[Exercise aim]
Rewrite the concert review between "At Future Islands minus one, shamelessly" and "American talk show.", inclusive, changing "quartet" to "four-piece".
--- Text passage ---
Photos by Valerio Berdini
At Future Islands minus 90, two huge queues – one civilian, one industry – are already stretching serpentine along the cobbles of Brighton’s wind-whipped promenade. When The Great Escape festival originally booked the Baltimore band, and scheduled them in Digital (an arch under the beachfront that used to be the legendary Zap Club), the organisers had no reason to think that they’d be able to fill the venue five times over.
At Future Islands minus 45, many disheartened souls, still no closer to the velvet rope outside Digital, have given up and drifted away. Among the hundreds who remain, and hundreds more who’ve joined them, transatlantic friendships are formed in the surf and spray, bonded by this test of endurance.
At Future Islands minus one, shamelessly using my evil VIP queue-jump card for the first and only time all weekend, I finally get the nod and, with major guilt about the sorrowful faces on the thousands still locked out, gallop indoors just in time to hear Samuel T. Herring finish his introductory salutations with "…OK, let’s play some god damn music."
Something, clearly, is happening here. Or, to be accurate, something has happened. Future Islands – a synthpop quartet who have been knocking around since 2006, first on Thrill Jockey and now on 4AD – are a classic example of a band who, to coin a cliche, have taken eight years to become an overnight sensation. They look set to become indie pop’s biggest sleeper success since Pulp. And their Fairy Godmother was an unknown booker on an American talk show.
--- Record excerpts ---
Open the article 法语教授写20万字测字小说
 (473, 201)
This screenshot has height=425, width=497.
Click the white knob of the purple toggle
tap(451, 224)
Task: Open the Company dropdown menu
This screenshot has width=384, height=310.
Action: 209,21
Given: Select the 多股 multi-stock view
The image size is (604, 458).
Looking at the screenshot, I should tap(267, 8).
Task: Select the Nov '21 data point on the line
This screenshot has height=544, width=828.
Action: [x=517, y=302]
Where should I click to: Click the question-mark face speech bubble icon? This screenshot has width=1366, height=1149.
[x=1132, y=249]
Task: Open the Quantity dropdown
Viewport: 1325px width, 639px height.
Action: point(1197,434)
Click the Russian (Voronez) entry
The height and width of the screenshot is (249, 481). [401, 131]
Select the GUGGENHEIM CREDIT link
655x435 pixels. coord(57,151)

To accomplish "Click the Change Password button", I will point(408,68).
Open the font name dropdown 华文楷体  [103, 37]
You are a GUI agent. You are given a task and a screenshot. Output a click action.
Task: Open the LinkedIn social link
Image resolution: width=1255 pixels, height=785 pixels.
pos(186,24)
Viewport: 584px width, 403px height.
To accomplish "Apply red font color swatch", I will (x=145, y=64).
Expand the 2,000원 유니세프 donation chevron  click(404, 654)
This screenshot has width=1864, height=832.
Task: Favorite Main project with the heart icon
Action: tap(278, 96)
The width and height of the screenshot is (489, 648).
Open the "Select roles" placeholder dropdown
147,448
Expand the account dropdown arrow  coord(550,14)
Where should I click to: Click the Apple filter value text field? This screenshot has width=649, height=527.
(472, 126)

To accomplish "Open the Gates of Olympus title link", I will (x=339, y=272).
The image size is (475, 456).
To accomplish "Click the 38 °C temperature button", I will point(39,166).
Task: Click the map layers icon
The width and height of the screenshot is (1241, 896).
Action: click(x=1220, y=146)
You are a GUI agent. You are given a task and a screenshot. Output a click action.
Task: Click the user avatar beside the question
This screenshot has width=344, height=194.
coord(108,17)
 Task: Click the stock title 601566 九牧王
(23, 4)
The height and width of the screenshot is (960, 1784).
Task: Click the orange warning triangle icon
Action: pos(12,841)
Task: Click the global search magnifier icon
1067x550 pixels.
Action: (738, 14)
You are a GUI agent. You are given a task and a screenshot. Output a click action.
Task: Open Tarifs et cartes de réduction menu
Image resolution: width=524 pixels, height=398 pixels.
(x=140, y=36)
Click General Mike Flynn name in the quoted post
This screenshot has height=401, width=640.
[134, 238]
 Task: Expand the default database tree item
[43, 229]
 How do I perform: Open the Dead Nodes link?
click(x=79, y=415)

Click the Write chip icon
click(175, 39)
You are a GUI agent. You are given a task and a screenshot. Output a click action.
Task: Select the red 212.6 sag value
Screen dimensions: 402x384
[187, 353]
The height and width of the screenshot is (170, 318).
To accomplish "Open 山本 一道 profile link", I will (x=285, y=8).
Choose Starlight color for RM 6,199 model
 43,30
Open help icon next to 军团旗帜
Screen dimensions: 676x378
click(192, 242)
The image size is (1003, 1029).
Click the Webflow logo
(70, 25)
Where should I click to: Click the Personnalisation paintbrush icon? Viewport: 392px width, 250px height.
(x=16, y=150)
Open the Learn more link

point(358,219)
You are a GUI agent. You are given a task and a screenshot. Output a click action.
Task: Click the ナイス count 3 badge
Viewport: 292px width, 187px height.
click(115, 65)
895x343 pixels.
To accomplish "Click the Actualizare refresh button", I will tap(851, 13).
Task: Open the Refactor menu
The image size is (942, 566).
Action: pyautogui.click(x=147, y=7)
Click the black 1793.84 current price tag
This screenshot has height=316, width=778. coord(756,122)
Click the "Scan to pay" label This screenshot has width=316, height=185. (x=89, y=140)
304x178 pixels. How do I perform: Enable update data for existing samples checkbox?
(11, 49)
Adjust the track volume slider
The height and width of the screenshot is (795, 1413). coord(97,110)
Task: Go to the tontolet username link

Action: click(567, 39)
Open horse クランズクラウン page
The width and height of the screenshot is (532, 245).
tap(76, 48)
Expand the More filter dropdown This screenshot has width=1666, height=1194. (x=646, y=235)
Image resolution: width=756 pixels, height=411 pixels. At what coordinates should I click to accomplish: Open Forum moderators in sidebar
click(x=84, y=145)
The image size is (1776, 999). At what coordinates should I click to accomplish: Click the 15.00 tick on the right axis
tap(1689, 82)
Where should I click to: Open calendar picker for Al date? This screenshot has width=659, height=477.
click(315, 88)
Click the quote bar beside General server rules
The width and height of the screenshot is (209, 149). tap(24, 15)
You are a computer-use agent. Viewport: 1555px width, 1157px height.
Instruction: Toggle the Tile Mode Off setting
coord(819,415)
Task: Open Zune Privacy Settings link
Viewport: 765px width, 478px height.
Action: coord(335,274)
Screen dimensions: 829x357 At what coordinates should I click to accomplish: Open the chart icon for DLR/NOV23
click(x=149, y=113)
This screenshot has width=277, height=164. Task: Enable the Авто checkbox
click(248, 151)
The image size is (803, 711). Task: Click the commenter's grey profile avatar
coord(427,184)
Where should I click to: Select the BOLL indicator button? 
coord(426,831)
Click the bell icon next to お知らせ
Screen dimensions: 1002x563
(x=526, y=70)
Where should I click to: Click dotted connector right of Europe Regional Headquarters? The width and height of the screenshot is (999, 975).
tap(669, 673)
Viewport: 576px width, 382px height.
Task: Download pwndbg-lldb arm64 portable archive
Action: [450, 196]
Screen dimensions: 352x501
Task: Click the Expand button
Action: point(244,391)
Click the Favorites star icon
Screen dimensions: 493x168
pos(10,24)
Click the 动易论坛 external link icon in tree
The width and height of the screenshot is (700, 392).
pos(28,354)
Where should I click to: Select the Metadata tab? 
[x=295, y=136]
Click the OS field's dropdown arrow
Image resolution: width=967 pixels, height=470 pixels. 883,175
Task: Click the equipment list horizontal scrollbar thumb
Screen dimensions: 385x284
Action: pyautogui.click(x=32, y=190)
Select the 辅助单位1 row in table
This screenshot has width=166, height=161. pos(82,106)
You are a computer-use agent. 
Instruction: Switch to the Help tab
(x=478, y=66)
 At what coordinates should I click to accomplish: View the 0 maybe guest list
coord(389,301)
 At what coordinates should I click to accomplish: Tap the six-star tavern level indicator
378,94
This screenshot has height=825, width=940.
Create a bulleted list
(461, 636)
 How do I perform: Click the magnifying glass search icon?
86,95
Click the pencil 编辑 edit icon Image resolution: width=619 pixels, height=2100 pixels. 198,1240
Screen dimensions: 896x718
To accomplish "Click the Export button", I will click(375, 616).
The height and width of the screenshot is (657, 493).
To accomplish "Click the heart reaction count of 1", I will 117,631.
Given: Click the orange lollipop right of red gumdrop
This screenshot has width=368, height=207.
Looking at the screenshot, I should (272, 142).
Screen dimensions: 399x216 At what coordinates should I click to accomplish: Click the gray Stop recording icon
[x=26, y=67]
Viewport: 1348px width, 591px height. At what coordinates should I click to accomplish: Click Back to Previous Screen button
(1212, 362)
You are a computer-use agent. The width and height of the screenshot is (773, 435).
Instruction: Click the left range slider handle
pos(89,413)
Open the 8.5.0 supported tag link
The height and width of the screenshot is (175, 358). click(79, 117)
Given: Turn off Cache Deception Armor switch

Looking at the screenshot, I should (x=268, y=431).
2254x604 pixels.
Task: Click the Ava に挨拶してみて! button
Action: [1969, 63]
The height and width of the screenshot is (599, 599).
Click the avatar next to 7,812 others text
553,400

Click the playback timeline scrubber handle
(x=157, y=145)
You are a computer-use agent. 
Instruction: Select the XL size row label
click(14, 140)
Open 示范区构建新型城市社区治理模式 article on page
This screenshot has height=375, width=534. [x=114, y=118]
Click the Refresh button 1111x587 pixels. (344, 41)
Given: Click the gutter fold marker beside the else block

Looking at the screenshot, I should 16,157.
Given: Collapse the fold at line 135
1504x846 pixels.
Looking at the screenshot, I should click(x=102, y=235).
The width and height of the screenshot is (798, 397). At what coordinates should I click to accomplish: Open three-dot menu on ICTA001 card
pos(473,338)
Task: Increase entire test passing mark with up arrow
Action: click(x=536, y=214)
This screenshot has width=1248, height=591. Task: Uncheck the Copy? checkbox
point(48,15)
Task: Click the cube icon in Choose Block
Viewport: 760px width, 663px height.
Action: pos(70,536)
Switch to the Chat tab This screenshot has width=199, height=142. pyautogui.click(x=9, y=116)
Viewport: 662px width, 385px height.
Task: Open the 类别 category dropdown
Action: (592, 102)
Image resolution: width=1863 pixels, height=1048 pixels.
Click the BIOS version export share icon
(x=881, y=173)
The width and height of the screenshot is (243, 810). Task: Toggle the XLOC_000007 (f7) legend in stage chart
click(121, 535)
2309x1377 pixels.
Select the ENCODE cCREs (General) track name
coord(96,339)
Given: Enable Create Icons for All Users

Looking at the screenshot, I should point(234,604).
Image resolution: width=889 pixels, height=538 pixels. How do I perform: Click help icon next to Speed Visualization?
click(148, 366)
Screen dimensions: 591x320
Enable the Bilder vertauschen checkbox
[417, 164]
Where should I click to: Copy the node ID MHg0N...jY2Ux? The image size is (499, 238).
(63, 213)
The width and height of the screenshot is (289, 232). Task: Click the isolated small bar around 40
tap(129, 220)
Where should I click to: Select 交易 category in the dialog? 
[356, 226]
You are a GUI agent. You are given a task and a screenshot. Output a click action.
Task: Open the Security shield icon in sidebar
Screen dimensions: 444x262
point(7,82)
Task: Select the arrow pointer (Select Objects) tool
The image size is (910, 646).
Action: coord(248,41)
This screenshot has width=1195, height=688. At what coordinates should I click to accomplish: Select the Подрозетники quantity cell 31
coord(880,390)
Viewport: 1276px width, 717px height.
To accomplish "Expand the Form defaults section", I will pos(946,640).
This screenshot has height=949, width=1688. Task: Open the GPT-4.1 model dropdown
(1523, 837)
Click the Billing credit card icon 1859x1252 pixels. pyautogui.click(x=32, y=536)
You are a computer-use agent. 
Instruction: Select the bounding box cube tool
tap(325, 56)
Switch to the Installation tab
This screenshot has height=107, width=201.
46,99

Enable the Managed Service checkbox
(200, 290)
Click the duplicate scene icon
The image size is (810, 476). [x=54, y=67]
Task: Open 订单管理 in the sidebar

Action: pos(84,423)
---
[The completed task]
At Future Islands minus one, shamelessly using my evil VIP queue-jump card for the first and only time all weekend, I finally get the nod and, with major guilt about the sorrowful faces on the thousands still locked out, gallop indoors just in time to hear Samuel T. Herring finish his introductory salutations with "…OK, let’s play some god damn music."
Something, clearly, is happening here. Or, to be accurate, something has happened. Future Islands – a synthpop four-piece who have been knocking around since 2006, first on Thrill Jockey and now on 4AD – are a classic example of a band who, to coin a cliche, have taken eight years to become an overnight sensation. They look set to become indie pop’s biggest sleeper success since Pulp. And their Fairy Godmother was an unknown booker on an American talk show.